Here’s the basic process:
- You open an IFISA with an authorised provider.
- You deposit funds, up to your annual ISA allowance (£20,000 for the 2025/26 tax year).
- The provider allocates your money to loans or investments listed on their platform.
- You receive interest payments, which may be paid monthly, quarterly, or at the end of the loan term.
- At the end of the loan, your capital is repaid (if the borrower has not defaulted).
Potential Returns
IFISAs can offer returns in the range of 4% to 10% per year, depending on the type of loans and the level of risk. These rates are usually higher than Cash ISAs and can sometimes outperform Stocks and Shares ISAs over short periods. However, higher returns generally mean higher risk.
Risks of Innovative Finance ISAs
Unlike Cash ISAs, your money is not protected by the Financial Services Compensation Scheme (FSCS) if the borrower or the platform fails. The main risks include:
- Borrower default: If borrowers fail to repay, you may lose part or all of your investment.
- Platform failure: If the lending platform collapses, your funds may be difficult or impossible to recover.

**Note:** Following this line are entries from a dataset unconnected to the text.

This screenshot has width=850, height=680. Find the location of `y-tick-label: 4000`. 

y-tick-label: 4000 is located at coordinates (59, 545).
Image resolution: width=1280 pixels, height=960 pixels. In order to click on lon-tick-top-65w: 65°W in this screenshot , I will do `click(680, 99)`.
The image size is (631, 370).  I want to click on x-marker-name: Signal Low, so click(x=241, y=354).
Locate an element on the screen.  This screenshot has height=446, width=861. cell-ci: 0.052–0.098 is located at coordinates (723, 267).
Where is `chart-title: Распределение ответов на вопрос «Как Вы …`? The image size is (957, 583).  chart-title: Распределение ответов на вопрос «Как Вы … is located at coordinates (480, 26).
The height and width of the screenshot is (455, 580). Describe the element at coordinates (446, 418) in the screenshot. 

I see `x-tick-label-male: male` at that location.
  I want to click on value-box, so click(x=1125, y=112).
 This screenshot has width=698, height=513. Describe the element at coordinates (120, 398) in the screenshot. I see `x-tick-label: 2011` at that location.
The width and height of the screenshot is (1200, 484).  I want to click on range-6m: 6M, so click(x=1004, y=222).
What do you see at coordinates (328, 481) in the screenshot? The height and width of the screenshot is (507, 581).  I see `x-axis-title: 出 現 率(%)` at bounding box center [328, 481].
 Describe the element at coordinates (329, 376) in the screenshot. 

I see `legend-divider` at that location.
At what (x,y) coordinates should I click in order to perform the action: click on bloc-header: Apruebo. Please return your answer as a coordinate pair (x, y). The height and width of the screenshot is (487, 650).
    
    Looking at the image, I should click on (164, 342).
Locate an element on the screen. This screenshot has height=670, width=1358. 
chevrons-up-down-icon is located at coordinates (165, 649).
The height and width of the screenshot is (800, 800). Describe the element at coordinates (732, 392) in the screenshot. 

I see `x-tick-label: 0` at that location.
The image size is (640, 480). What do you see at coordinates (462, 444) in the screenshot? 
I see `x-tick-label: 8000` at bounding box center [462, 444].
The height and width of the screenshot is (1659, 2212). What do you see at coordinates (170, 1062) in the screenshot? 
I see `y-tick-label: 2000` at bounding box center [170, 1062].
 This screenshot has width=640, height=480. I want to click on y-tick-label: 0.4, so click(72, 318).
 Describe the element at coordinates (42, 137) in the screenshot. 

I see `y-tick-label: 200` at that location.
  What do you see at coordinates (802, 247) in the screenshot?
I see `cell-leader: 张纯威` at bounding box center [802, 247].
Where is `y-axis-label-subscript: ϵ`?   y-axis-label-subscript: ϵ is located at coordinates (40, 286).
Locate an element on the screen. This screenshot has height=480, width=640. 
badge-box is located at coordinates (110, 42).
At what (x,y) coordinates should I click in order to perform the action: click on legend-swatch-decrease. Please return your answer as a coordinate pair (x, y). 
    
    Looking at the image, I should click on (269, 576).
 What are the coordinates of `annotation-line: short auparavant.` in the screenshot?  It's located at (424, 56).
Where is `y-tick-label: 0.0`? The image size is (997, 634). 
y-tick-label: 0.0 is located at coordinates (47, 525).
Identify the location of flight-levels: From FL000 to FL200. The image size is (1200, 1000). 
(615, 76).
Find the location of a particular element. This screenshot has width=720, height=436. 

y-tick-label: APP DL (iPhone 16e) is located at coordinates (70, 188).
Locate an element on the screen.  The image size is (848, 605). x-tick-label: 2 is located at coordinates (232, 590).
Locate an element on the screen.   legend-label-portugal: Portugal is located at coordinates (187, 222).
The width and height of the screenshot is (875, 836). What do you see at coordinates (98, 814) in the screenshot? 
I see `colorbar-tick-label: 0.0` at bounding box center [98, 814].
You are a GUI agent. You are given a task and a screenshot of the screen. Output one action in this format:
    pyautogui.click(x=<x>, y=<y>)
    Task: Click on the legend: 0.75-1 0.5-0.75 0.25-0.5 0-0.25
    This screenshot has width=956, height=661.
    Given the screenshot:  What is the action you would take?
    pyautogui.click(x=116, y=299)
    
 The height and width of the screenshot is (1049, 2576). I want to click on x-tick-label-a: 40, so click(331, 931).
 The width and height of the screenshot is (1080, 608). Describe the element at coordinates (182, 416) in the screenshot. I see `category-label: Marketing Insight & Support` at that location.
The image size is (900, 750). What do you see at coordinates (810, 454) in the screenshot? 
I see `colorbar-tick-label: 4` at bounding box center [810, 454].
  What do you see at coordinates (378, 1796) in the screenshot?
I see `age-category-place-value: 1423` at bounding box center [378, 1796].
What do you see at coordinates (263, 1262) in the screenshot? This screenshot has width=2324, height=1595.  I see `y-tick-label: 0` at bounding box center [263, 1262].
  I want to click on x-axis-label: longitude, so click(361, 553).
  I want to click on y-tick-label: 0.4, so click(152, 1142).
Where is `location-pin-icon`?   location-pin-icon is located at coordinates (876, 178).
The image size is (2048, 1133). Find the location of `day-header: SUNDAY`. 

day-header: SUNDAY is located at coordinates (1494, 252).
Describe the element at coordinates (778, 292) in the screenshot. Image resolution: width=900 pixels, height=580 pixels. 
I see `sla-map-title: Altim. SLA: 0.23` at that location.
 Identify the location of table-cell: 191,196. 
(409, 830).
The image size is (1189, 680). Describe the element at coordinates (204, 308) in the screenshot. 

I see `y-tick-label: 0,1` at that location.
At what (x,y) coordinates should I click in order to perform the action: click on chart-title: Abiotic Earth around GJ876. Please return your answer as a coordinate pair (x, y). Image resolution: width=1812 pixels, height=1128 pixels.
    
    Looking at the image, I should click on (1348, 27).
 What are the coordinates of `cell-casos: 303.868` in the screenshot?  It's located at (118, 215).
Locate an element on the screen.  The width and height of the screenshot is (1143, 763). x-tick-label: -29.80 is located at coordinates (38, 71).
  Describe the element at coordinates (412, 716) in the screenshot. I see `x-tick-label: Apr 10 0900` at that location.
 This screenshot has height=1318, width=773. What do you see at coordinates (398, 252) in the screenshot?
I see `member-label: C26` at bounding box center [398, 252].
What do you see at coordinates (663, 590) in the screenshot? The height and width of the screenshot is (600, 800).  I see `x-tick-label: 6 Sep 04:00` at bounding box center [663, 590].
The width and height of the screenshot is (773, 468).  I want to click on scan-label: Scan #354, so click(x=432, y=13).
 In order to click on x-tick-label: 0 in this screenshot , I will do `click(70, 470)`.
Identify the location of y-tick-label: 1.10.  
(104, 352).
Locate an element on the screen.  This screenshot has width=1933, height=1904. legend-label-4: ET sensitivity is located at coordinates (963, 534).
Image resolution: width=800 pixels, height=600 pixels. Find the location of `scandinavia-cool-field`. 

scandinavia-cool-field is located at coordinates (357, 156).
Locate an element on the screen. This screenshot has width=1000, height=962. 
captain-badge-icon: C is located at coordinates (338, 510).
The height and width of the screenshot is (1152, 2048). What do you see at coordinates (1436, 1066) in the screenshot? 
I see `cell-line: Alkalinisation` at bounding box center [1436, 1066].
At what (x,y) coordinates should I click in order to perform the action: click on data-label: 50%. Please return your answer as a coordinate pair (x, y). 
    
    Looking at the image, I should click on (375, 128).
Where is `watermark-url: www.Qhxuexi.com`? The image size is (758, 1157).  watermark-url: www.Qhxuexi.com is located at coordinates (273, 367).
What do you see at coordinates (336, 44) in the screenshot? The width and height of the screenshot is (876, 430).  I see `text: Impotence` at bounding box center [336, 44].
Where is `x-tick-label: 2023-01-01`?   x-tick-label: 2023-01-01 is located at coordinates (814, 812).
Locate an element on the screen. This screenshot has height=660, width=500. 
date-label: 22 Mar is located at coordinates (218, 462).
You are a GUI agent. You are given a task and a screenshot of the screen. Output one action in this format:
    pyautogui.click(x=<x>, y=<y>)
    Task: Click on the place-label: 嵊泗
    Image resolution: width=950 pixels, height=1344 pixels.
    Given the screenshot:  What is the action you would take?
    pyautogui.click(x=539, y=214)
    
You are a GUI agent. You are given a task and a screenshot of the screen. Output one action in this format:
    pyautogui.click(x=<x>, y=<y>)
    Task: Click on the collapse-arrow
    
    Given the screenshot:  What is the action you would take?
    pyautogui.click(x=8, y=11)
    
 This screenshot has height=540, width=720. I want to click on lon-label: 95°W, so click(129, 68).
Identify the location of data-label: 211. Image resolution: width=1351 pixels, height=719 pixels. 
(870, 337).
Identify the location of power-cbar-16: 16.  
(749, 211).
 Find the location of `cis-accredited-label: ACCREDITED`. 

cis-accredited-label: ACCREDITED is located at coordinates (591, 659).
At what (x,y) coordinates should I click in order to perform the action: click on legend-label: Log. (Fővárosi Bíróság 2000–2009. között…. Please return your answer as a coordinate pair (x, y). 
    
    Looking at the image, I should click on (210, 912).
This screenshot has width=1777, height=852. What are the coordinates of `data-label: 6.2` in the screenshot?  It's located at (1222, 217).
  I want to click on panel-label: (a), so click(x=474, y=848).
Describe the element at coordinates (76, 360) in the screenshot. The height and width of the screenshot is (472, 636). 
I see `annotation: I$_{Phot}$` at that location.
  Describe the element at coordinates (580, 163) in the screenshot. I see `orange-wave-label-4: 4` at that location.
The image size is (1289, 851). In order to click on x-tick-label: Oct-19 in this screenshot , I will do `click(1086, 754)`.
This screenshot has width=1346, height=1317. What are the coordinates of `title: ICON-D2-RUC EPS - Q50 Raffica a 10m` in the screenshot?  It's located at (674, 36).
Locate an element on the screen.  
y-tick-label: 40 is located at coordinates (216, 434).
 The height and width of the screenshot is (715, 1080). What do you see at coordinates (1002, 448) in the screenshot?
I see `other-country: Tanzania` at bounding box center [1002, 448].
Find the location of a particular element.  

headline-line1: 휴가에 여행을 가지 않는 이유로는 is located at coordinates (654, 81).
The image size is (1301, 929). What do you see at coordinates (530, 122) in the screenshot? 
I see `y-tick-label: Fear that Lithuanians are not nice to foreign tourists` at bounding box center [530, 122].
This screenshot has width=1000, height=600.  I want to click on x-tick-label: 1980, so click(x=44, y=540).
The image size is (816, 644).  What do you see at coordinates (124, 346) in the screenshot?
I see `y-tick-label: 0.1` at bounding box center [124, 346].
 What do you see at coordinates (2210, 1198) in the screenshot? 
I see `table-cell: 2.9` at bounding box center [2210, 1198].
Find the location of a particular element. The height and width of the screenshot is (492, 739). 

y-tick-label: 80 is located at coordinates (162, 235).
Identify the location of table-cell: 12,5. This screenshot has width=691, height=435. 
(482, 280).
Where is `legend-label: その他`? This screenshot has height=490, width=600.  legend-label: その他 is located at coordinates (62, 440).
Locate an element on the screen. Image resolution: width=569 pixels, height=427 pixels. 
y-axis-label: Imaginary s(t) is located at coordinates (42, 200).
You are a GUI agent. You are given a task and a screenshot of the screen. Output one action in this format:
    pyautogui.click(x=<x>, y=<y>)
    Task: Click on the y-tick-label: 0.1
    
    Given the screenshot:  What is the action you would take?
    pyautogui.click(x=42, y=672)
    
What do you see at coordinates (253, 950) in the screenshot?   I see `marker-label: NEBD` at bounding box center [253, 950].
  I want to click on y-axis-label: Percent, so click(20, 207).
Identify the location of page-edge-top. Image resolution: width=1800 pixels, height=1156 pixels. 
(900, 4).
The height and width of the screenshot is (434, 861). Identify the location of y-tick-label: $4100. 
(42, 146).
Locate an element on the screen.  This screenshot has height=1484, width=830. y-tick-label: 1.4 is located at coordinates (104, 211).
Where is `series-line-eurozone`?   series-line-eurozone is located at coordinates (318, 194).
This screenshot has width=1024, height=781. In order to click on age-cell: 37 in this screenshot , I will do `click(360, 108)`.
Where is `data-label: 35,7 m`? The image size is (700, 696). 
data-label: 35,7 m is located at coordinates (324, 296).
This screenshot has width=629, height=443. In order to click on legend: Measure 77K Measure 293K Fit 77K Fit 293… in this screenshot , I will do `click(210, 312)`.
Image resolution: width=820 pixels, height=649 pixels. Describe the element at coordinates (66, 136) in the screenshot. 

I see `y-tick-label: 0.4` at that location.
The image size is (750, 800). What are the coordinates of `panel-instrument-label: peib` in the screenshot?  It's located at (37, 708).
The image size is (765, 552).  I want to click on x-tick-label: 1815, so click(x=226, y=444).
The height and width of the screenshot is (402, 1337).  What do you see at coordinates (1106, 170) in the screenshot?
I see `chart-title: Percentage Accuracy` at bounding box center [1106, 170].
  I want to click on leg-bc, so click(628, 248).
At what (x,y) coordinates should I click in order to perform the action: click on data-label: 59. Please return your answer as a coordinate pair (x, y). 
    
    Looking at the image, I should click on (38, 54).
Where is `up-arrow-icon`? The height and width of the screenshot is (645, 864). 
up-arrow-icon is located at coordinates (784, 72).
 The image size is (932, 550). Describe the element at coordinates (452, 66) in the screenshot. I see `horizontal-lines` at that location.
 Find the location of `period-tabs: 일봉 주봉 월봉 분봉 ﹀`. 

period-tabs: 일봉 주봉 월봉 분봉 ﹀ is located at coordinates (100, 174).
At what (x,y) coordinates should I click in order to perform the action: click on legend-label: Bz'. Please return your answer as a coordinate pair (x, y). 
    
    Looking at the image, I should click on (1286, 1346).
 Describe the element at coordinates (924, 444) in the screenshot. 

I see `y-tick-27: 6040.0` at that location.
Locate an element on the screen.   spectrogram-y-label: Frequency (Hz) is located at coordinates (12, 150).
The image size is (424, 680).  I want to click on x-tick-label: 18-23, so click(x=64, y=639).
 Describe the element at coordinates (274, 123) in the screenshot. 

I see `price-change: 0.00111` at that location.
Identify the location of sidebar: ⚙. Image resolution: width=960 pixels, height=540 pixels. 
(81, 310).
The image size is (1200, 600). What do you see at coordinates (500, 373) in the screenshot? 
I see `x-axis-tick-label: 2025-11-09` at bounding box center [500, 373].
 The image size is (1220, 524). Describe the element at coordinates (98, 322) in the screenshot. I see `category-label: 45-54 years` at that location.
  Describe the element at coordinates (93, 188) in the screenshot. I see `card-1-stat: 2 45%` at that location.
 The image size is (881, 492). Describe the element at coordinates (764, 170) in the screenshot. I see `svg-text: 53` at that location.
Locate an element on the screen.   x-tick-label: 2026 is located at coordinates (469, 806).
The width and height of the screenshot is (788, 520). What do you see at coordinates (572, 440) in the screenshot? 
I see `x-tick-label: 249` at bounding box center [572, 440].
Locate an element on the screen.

- Liquidity risk: Many IFISA investments are locked in for fixed terms, and you may not be able to withdraw early.
- Economic downturn: In tough economic times, default rates may rise sharply, reducing returns.
IFISA vs Other ISAs
Feature | Innovative Finance ISA | Cash ISA | Stocks & Shares ISA |
---|---|---|---|
Main Investment | Peer-to-peer loans, debt-based securities | Cash deposits | Shares, funds, bonds |
Potential Returns | 4% to 10% | Up to ~5% (varies) | Variable, long-term growth |
Risk Level | High | Low | Medium to high |
FSCS Protection | No | Yes (up to £85,000) | No (but investments regulated) |
Liquidity | Low to medium | High | Medium to high |
Who Is an IFISA Suitable For?
An IFISA might be worth considering if you:
- Understand and accept the risks of P2P lending
- Are looking for potentially higher returns than Cash ISAs
- Can tie up your money for a set period
- Have other lower-risk investments for diversification
It is generally not recommended to put all of your ISA allowance into an IFISA unless you have a very high risk tolerance.
Tax Benefits
Any interest earned within an IFISA is completely free from income tax. You also do not pay capital gains tax on profits. However, the lack of FSCS protection means you could lose money if investments fail.
How to Open an IFISA
- Research FCA-authorised IFISA providers and compare their terms.
- Decide how much of your ISA allowance to allocate to the IFISA.
- Open the account online and transfer funds (either new contributions or by transferring an existing ISA).
- Select your investments or allow the platform to allocate for you.
Final Thoughts
The Innovative Finance ISA offers an alternative way to invest tax-free, with the potential for attractive returns. However, the risks are significantly higher than with traditional ISAs, and there is no safety net from the FSCS. For many investors, an IFISA can form part of a diversified portfolio, but it should be approached with caution.
Frequently Asked Questions
Can I transfer money from a Cash ISA into an IFISA?
Yes, you can transfer from another ISA type into an IFISA without losing your tax-free status, as long as the transfer is done through your provider.
Are IFISAs safe?
No investment is completely safe. IFISAs carry a higher risk than Cash ISAs and do not have FSCS protection.
Can I withdraw money early?
In most cases, IFISA investments are for fixed terms, and early withdrawal may not be possible or may come with penalties.
What happens if the platform goes bust?
If the provider fails, loan servicing may be transferred to another firm, but you could still lose money.